Document passage:

# # #

Keeping the 'beat'...

Just as the playbook had it written up, the Bulls punt return team was ready to go…”A shallow dip to Monday’s SPX open gap (if hit) would be expectation for dip buying.” . Once again dip buyers see the market through rose coloured glasses and shrug of CSCO as company specific to close flat.  Same premise exists within the broad market discussed, more importantly, there is plenty of earnings stuff to trade away.  If you’re an investor in cash, you are literally short the market.


  • Momentum/earnings/“winners of ‘10 –   2 of the EPS play stocks noted in Journal this Q,  JDSU >3%, JNPR >7% negated CSCO’s abysmal guidance and helped other networking stocks APQT/ BSFT  ~4% each within DJIM’s list.  This was helped by Alcatel-Lucent earnings and a 2007 IPO at DJIM, IPGP (use DJIM search for more on co’), an optical laser play that guided up big time. Timing couldn’t have been better as we’ve talked a trade back here the past 2 sessions.  Also, good to see is even AKAM  did not drag others in ‘sympathy’ as this group has been prone to in the past.
  • Commodities –  Mildly better action in Steel, coal linked names, but overhang exists following hike/ Brazil.
  • Financials – quiet in space.

# # #

Stated task 1:
Select every line in the entries below that contains the string "chevron".

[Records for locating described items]
# # #

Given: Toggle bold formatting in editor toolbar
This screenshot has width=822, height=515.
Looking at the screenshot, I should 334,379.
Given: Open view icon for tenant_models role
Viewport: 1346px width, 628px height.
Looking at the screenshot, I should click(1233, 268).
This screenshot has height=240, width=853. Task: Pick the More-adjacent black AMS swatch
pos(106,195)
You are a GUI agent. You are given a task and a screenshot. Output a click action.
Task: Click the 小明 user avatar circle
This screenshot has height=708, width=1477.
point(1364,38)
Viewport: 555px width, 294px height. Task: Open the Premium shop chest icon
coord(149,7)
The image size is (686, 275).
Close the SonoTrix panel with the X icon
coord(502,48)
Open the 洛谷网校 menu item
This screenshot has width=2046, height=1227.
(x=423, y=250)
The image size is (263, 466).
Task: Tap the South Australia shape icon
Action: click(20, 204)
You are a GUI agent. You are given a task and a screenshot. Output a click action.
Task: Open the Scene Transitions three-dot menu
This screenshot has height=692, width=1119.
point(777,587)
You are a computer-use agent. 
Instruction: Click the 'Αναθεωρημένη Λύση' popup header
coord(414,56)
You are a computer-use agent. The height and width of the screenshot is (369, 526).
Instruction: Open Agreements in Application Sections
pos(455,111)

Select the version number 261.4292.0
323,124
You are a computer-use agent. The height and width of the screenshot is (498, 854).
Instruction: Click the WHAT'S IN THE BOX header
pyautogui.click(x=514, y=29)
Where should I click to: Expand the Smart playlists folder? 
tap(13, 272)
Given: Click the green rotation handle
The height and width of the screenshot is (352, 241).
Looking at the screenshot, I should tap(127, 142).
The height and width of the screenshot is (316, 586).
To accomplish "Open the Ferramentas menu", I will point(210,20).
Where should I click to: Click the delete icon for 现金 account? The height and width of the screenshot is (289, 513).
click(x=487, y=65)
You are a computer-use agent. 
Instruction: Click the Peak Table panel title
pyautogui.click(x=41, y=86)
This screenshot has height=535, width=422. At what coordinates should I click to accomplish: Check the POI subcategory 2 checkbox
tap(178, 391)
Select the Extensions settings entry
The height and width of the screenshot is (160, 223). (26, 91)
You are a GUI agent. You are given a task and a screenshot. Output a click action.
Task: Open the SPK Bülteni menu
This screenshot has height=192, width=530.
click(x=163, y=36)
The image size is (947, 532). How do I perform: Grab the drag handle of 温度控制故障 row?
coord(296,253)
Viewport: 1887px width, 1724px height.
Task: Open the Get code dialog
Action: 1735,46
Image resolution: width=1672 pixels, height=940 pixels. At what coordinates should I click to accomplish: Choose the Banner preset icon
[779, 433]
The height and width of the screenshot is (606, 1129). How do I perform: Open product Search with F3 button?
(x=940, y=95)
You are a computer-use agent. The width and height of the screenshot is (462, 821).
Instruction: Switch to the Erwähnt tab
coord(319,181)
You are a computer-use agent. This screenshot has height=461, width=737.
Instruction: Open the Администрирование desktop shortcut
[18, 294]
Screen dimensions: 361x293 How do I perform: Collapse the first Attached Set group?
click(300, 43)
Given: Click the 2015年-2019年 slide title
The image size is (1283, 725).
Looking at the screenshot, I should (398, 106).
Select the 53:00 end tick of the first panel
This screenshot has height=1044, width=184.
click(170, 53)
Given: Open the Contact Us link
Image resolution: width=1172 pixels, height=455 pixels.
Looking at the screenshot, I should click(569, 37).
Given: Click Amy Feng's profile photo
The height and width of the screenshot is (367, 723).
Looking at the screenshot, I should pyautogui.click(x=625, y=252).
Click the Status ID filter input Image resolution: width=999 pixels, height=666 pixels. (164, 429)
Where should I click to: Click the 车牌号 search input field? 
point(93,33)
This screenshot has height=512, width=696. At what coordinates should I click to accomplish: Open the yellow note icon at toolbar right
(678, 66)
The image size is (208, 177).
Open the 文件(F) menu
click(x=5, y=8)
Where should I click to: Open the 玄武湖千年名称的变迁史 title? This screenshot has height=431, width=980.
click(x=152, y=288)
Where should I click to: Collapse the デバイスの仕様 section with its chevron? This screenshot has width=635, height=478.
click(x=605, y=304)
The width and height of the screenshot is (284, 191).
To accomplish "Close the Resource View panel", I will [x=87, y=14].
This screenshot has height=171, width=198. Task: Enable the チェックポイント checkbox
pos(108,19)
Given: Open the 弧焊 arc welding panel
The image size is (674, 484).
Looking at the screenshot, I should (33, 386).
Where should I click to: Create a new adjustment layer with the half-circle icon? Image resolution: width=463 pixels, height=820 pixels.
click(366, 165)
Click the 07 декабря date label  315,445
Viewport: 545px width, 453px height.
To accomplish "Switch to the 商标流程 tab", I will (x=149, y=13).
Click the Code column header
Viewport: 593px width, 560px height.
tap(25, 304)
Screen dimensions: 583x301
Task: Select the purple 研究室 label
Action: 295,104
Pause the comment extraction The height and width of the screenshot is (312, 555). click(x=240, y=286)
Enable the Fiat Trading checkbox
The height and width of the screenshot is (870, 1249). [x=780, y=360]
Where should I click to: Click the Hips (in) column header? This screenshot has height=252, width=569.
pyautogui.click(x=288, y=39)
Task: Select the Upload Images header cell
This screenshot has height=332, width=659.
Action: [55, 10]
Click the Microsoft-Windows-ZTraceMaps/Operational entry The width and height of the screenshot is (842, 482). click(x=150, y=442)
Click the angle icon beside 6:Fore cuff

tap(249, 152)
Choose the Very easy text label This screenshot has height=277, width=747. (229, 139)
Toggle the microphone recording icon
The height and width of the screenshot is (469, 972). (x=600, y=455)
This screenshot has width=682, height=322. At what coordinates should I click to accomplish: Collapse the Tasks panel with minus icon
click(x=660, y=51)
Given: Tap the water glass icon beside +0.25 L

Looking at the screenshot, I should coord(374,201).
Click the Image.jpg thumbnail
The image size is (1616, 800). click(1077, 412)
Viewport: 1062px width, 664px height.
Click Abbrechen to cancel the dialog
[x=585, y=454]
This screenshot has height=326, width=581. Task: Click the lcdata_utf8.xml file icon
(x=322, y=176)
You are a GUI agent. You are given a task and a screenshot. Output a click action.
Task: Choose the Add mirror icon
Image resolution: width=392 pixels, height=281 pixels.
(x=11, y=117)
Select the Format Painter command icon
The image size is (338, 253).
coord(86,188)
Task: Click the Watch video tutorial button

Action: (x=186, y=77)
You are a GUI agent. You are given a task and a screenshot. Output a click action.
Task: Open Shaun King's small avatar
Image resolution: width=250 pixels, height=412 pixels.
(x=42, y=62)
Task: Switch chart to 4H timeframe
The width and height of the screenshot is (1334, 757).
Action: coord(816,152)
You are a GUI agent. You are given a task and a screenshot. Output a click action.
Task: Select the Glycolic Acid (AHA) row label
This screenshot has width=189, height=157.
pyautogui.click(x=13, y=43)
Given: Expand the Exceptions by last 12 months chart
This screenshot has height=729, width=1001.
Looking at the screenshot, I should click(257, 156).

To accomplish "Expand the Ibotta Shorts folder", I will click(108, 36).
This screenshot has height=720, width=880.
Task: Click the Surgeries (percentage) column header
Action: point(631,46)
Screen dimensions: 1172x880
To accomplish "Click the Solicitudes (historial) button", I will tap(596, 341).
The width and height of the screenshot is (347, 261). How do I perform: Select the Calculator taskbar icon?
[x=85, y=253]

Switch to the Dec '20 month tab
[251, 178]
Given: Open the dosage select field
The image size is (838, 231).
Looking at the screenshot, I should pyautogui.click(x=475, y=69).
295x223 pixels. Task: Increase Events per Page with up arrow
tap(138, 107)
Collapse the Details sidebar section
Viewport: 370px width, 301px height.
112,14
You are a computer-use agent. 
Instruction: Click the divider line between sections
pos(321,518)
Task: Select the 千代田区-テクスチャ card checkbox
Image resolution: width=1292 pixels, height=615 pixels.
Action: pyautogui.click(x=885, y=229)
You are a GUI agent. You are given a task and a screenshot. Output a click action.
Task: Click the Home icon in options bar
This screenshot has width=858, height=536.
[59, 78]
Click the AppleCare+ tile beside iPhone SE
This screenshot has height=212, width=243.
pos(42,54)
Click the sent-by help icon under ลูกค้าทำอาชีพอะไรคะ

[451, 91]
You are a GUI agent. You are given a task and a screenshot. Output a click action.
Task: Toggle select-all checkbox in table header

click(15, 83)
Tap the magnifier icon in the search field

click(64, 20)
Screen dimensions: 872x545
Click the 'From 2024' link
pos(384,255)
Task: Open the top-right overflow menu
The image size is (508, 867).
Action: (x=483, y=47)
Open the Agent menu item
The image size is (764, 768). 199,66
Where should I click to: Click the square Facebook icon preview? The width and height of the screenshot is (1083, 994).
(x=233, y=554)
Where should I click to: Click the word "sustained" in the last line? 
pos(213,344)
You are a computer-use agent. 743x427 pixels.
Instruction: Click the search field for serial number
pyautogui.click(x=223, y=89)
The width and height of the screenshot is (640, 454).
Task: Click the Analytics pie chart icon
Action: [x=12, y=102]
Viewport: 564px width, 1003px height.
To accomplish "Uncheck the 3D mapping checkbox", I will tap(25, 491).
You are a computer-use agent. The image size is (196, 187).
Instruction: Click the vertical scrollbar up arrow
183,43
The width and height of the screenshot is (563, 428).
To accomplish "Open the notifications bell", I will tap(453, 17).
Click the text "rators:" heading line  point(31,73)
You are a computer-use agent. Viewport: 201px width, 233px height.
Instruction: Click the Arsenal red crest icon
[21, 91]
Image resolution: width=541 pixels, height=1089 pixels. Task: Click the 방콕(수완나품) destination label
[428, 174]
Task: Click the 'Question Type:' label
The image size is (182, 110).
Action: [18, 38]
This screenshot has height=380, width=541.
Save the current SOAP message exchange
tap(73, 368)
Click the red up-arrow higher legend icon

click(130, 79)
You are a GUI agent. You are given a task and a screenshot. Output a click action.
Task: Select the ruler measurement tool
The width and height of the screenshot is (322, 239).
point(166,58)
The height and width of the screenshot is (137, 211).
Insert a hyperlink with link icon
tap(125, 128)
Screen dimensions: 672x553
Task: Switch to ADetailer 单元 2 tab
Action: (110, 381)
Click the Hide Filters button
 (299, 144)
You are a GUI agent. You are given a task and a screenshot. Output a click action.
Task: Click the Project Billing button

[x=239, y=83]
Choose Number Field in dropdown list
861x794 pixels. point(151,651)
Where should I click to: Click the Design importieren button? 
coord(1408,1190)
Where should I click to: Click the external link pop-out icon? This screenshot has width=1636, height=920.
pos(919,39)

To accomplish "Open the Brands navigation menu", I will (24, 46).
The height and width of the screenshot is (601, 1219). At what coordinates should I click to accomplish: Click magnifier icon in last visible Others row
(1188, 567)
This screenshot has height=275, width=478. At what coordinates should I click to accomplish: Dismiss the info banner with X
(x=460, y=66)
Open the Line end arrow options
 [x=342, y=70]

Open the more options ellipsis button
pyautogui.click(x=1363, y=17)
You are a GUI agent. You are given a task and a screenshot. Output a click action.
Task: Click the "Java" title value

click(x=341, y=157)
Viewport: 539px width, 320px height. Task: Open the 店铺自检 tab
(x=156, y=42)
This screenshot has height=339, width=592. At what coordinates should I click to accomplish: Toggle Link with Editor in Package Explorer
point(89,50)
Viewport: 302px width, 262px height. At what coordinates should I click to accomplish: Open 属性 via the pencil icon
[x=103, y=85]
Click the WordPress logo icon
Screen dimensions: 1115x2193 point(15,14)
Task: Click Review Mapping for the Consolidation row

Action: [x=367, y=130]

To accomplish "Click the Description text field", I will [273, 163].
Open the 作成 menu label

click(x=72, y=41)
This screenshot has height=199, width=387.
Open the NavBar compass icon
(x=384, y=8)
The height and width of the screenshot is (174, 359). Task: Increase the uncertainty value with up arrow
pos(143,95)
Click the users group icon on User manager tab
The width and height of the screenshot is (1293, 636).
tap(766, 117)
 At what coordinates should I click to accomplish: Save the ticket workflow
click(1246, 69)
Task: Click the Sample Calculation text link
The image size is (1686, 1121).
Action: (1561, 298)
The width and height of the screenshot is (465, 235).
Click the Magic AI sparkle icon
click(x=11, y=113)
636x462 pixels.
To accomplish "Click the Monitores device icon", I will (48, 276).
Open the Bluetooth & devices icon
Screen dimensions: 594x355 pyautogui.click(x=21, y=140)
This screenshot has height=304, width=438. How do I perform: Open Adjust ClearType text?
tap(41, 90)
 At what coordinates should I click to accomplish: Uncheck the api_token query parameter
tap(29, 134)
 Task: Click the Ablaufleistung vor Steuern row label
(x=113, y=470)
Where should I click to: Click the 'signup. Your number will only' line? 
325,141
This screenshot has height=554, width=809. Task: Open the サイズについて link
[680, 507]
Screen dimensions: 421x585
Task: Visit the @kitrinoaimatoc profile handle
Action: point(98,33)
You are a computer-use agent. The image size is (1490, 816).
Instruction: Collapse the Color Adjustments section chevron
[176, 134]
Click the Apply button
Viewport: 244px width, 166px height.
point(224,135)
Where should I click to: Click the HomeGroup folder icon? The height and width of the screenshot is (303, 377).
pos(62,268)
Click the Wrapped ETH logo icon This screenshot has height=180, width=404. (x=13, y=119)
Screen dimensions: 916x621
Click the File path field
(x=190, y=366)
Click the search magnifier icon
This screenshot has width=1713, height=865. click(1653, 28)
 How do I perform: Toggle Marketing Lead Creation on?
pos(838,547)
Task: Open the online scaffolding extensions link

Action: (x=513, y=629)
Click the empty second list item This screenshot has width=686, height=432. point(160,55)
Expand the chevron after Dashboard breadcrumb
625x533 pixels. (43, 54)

# # #

Stated task 2:
Answer these questions from the market commentary:
(a) By how much did JNPR rise?
(b) What kind of company is IPGP described as?
(c) According to the commentary, what is an investor in cash?

Task solution 1:
Where should I click to: Collapse the デバイスの仕様 section with its chevron? This screenshot has width=635, height=478.
Instruction: Collapse the Color Adjustments section chevron
Expand the chevron after Dashboard breadcrumb

Task solution 2:
(a) More than 7%.
(b) An optical laser play that guided up big time.
(c) Literally short the market.